Poor Sam Mitchell. Something about his presence just seems to bring out the best in Kobe Bryant. The most famous example is Bryant's 81-point outburst against Mitchell's Raptors in 2006. But even now, as Kobe limps towards the finish line, Mitchell still can't escape the Mamba's wrath.
Mitchell's presence sprung Kobe to life when the Lakers took on the Timberwolves on Tuesday. Thirty-eight points later, Bryant subdued the young Wolves and brought back painful memories for their coach.
"I hate him," Mitchell said after the game, via ESPN. "If I don't ever see him again, it will be too soon. I hate him."
Mitchell surely will have nightmares about how Bryant lit up Andrew Wiggins, the Wolves' budding young star. Kobe, who is shooting just 35 percent on the year, finished the night 10 for 21 from the field. He connected on seven of his 11 shots from deep, the most three-pointers he's made in a game since March of 2008. He even scored 14 of the Lakers' final 18 points, including a vintage fadeaway to push L.A.'s lead up to three with just under 30 seconds left in the contest.
"It was just another Mamba moment to add to the collection," Lakers rookie guard D'Angelo Russell said to reporters afterwards, via ESPN. "There should be a museum of just Mamba moments."
Mitchell was already in a bad mood before the game, so the loss surely made him angrier. When asked by reporters before the game about Bryant's 81-point night 10 years ago, he shouted them down.
"Can y'all ask me something [else]?" he responded, according to ESPN. "I think I've answered that question for the last five years enough."
At least Mitchell got to answer different questions after the game. He got a front-row seat to a slightly different Bryant, one that made a few adjustments to become a little more efficient. After opening the year throwing up airballs and bricks, he's began to take more shots within the offense's flow. The change has paid off, at least a little. Over his last 12 games, Bryant is shooting just under 40 percent and averaging 14 points in 25 minutes.
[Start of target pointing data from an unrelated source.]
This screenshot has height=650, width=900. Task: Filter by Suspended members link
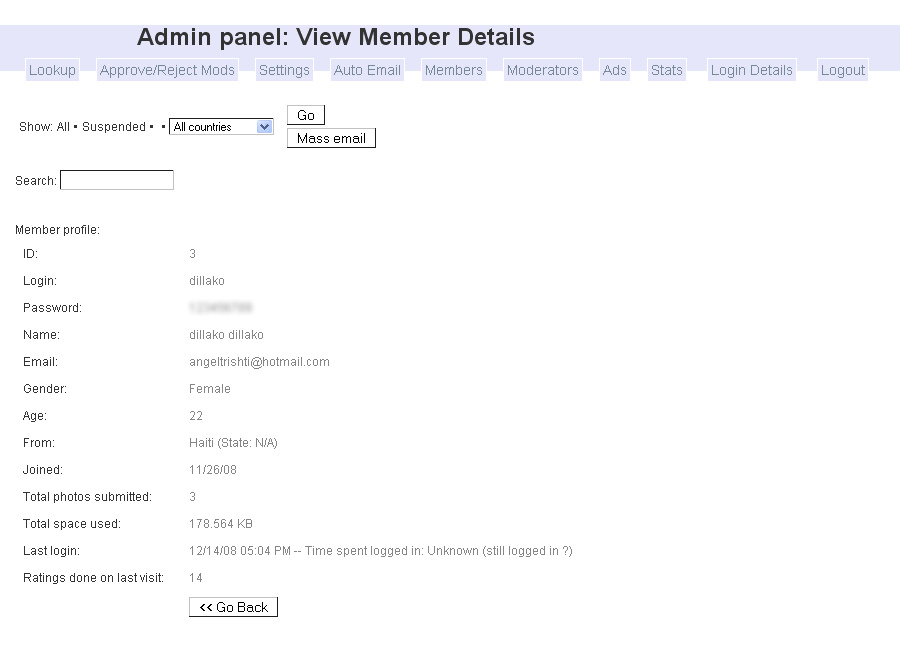point(114,127)
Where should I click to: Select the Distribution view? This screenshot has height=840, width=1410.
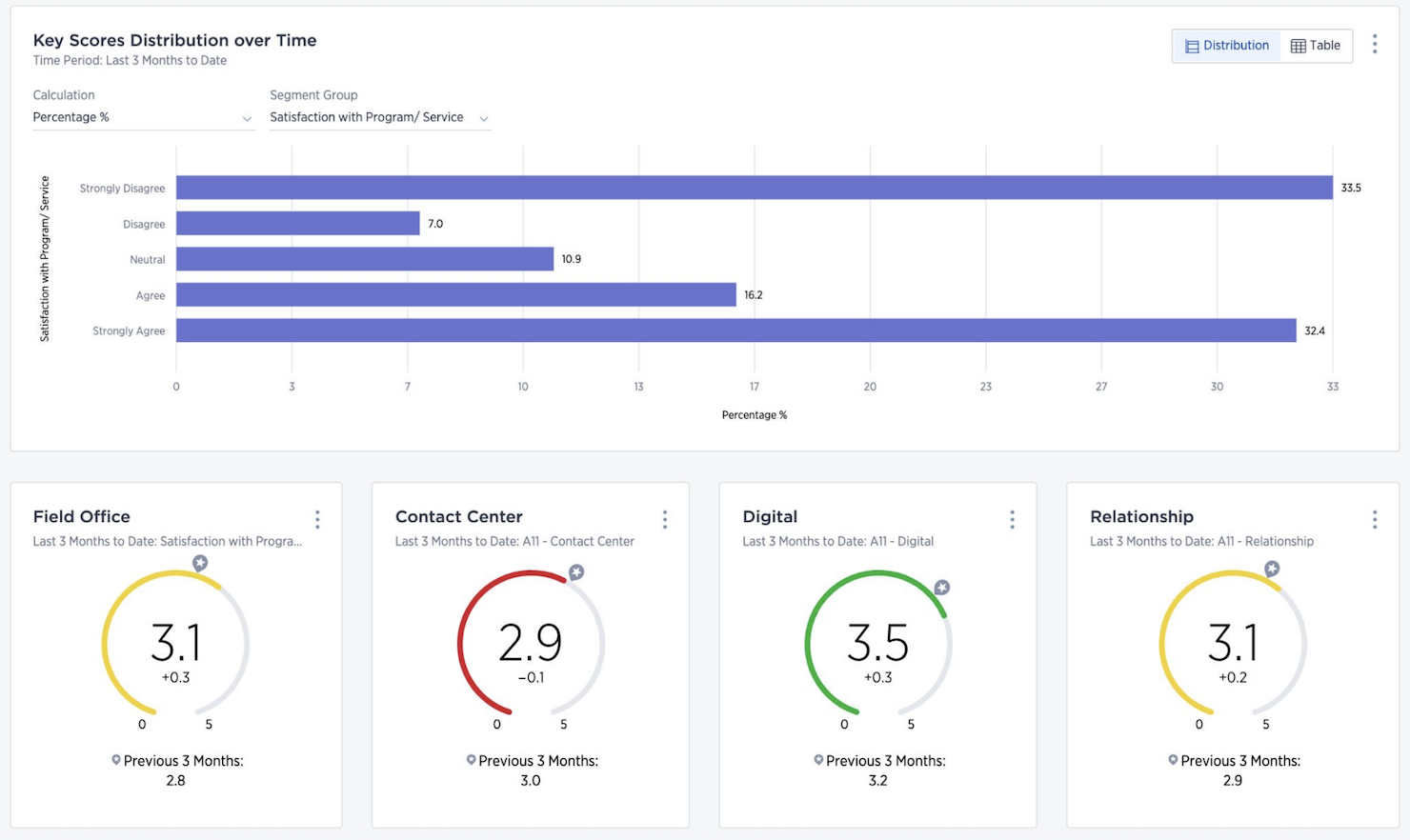point(1226,45)
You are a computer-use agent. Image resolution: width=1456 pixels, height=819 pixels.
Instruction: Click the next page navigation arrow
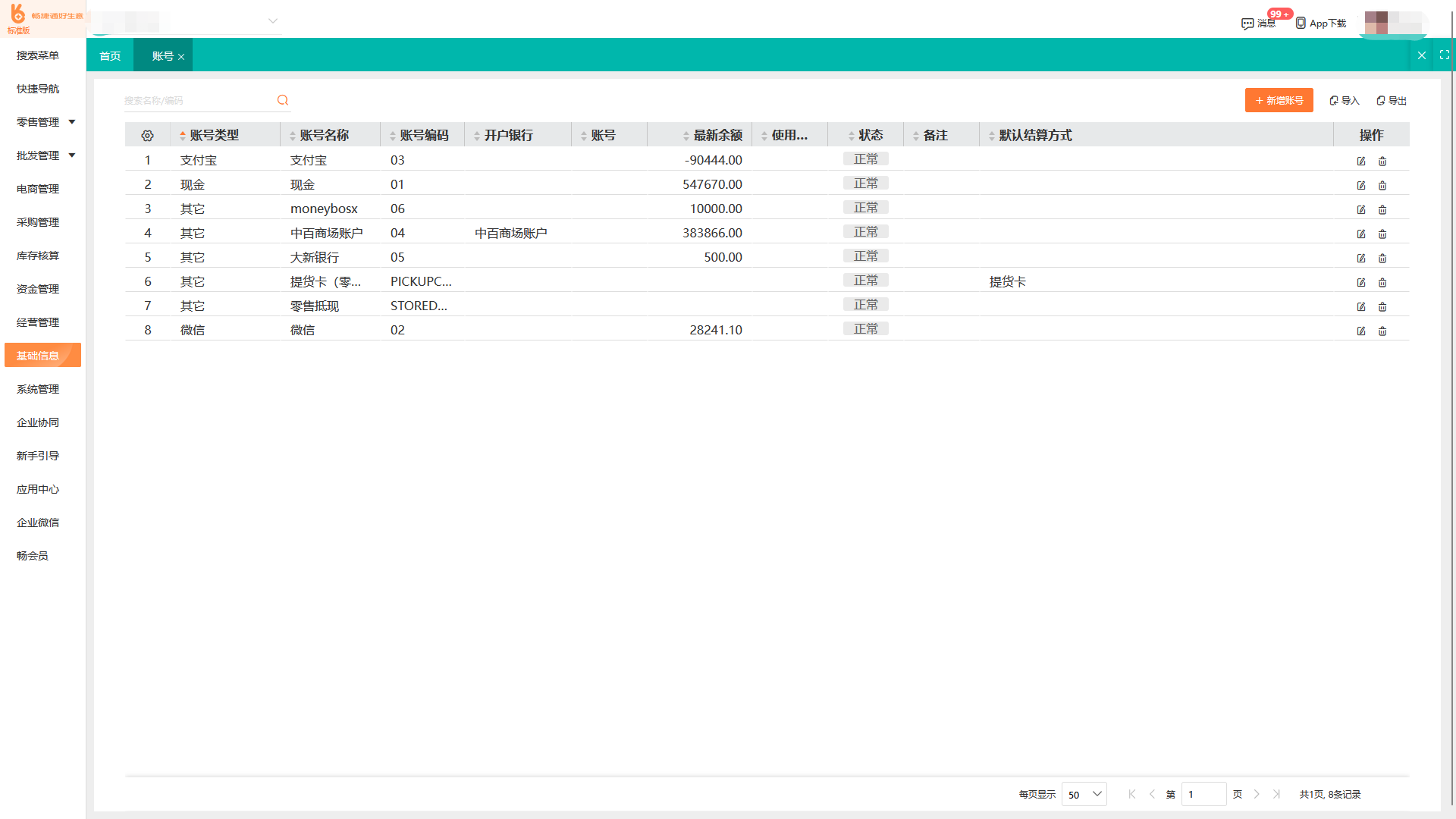tap(1257, 794)
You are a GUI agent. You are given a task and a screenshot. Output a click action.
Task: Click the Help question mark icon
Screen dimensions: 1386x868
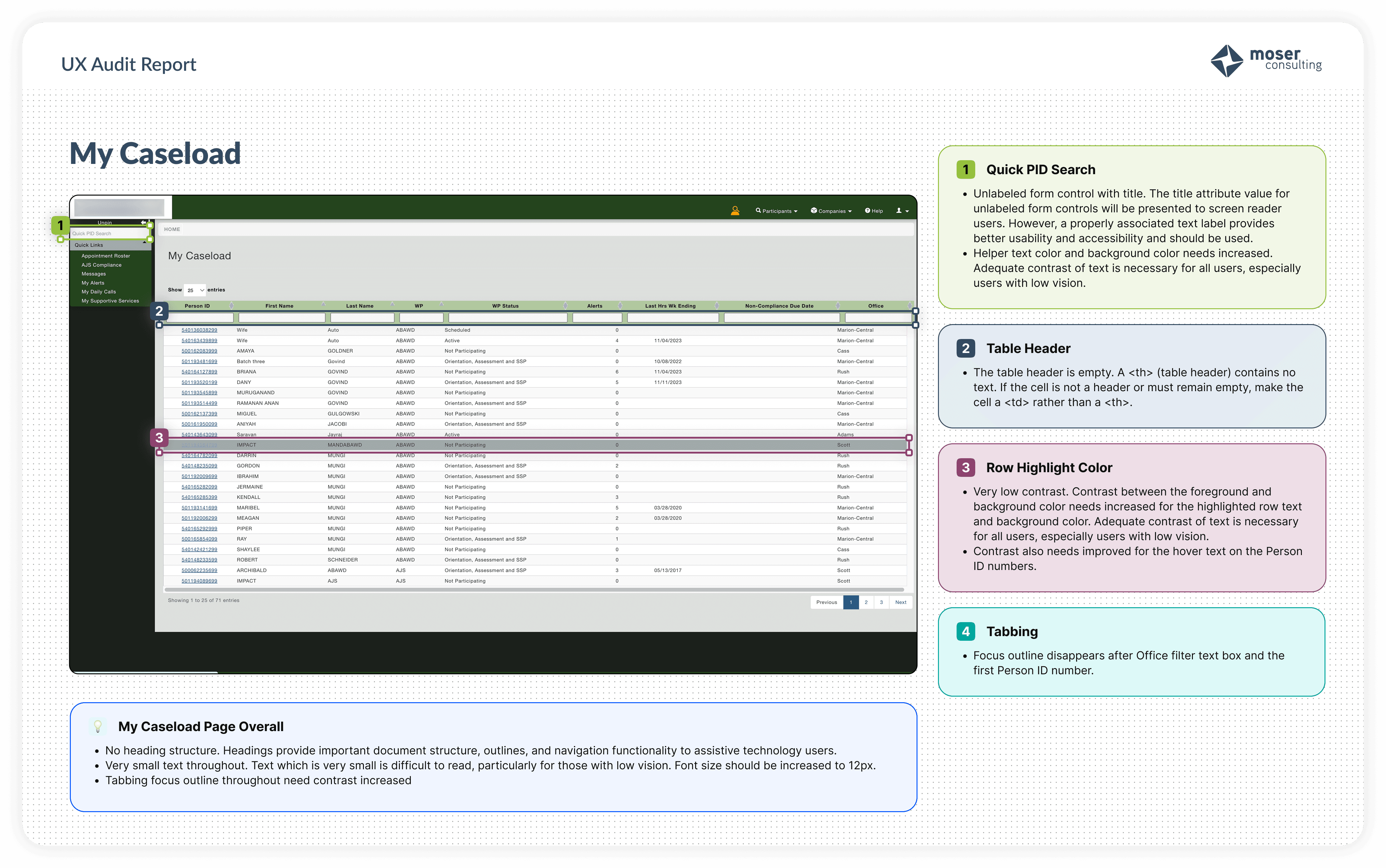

That's actually much better than where he was beforehand.
On Tuesday he played 33 minutes, as the Lakers needed him on the floor to avoid losing a franchise-record 11th straight game. Given the plight of both teams, at least Bryant and Mitchell could laugh about old memories afterwards.
"Listen, I gave him a hard time, too, about it, just joking and stuff like that," Bryant said. "But honestly, that night, there was nothing much he could've done."